== Data excerpts ==

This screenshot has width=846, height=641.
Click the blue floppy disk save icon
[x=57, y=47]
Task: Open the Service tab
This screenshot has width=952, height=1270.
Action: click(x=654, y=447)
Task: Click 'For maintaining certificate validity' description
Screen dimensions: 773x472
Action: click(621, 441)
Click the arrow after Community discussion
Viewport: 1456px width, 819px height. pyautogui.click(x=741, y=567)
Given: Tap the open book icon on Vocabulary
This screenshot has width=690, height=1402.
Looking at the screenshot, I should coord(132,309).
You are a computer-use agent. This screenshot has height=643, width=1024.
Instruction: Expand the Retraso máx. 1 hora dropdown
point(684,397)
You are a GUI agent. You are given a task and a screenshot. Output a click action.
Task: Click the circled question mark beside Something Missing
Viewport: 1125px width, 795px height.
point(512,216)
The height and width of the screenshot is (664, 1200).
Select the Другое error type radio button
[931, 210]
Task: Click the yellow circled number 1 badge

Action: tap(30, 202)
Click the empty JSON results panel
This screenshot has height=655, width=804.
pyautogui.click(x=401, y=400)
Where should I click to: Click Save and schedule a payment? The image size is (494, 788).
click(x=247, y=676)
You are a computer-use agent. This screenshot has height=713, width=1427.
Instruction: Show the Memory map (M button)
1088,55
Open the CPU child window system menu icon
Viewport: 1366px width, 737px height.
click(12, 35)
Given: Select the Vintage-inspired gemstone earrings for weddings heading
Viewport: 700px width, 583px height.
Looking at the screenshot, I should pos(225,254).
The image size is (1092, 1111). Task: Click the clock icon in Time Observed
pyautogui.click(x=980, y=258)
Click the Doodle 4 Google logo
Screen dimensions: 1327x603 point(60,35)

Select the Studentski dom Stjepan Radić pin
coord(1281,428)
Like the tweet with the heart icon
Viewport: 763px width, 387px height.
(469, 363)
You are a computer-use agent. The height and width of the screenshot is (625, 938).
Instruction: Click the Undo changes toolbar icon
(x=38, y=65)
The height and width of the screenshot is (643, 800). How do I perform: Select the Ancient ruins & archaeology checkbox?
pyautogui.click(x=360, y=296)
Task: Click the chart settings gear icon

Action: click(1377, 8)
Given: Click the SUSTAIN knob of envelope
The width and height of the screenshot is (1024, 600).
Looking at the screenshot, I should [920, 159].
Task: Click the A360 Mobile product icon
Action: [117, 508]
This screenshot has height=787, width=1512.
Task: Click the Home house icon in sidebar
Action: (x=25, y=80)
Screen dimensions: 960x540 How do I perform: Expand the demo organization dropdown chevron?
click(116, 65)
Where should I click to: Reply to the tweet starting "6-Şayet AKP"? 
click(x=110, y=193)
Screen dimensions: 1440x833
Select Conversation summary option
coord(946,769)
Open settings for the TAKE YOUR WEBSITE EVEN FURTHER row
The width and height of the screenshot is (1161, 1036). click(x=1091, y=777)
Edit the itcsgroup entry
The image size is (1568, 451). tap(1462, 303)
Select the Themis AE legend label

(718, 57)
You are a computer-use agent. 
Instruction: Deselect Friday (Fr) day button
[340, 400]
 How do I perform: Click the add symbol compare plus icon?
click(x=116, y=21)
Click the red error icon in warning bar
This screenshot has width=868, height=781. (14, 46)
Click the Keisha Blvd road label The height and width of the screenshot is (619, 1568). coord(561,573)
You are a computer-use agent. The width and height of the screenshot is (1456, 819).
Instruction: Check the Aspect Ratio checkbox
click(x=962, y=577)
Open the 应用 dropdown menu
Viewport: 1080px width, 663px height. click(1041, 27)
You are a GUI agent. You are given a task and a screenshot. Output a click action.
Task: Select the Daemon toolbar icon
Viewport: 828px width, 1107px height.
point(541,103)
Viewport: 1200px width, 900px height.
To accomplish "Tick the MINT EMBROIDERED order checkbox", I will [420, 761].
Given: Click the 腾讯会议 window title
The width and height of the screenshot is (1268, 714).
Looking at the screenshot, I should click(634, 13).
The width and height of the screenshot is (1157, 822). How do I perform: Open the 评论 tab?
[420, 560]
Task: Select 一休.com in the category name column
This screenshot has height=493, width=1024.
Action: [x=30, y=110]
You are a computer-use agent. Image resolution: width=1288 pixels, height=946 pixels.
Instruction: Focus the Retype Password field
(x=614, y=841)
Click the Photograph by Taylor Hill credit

===

# Assigned task
What belongs in the answer is each line of the data that has the word "agent".

# Reply
You are a computer-use agent. This screenshot has height=643, width=1024.
You are a GUI agent. You are given a task and a screenshot. Output a click action.
You are a computer-use agent. This screenshot has height=713, width=1427.
You are a computer-use agent. The height and width of the screenshot is (625, 938).
You are a computer-use agent. 
You are a computer-use agent. The width and height of the screenshot is (1456, 819).
You are a GUI agent. You are given a task and a screenshot. Output a click action.
You are a computer-use agent. Image resolution: width=1288 pixels, height=946 pixels.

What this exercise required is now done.